**Text**.
===
Of Grief and Hope – from Lent to Easter
Sickness, dying, and death seem to be all around these past days and weeks. You can probably fill in the names and faces of those you know and love in your various circles of family and friends who suffer, who wait anxiously, and who grieve, or are preparing to grieve. These things seem to come and go in waves, but perhaps it is not coincidental that this is happening during the season of Lent, with patches of snow still clinging to the earth in contrast to bare trees and brown, lifeless, grass and plants. The cold of winter has sapped our inner reserves; we are empty, and we yearn for spring, for new life, for Resurrection.Â
C. S. Lewis wrote these words at the beginning of his book, “A Grief Observed”:
No one ever told me that grief felt so like fear. I am not afraid, but the sensation is like being afraid. The same fluttering in the stomach, the same restlessness, the yawning…. At other times it feels like being mildly drunk, or concussed. There is a sort of invisible blanket between the world and me. I find it hard to take in what anyone says. Or perhaps, hard to want to take it in.
===
**Jobs**.
1: In the reflection on grief and hope, which book by C. S. Lewis is quoted?
2: Summarize the reflection on grief and hope in two sentences.
3: Rewrite the paragraph of the reflection on grief and hope that begins "Sickness, dying, and death seem to be all around" as a bulleted list of its main points.
===
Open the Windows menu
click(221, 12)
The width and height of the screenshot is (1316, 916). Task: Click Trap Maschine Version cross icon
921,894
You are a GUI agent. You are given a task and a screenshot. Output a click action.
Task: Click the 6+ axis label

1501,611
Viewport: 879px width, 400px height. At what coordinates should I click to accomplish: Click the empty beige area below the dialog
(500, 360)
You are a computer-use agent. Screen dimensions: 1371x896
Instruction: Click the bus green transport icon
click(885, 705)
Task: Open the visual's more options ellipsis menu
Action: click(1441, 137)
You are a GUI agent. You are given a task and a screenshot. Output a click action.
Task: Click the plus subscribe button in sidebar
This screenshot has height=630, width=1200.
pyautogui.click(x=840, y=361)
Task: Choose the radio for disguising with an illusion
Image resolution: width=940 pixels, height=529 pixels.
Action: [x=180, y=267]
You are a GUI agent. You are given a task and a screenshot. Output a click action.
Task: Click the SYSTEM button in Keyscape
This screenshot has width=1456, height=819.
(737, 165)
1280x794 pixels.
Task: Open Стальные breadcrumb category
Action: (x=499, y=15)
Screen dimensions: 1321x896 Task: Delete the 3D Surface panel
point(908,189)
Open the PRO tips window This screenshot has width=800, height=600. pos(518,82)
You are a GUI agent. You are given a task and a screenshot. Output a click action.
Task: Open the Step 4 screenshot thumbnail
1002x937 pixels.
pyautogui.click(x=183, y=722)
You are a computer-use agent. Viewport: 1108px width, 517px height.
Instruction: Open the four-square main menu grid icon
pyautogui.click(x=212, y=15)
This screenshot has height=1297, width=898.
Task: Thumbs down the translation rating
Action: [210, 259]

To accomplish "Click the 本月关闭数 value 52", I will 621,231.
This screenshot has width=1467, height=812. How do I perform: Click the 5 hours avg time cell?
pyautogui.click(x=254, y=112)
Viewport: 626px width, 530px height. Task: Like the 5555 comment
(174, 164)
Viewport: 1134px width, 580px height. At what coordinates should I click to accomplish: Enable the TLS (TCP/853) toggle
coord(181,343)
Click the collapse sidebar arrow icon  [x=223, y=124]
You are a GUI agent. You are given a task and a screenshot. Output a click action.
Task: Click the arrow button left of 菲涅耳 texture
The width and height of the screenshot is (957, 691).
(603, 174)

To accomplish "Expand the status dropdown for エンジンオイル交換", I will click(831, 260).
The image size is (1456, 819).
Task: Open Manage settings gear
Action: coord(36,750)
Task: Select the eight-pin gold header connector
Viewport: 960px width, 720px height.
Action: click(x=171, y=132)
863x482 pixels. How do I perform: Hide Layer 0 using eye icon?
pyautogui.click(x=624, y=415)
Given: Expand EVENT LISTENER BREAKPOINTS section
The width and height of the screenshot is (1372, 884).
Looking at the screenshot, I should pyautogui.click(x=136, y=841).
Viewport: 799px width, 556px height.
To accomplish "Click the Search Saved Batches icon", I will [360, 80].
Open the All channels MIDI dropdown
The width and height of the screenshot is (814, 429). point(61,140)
===
**Outputs in order**.
1: "A Grief Observed"

2: Sickness, dying, and death seem to be everywhere lately, and this may not be coincidental during Lent, when the cold of winter has left people empty and yearning for spring, new life, and Resurrection. C. S. Lewis, at the start of "A Grief Observed," describes grief as feeling like fear and like an invisible blanket between him and the world.

3:
- Sickness, dying, and death seem to be all around lately.
- Many people know family and friends who suffer, wait anxiously, or grieve.
- These things come and go in waves, perhaps not coincidentally during Lent.
- Snow still lingers beside bare trees and brown, lifeless grass and plants.
- Winter's cold has sapped inner reserves, leaving people empty.
- People yearn for spring, new life, and Resurrection.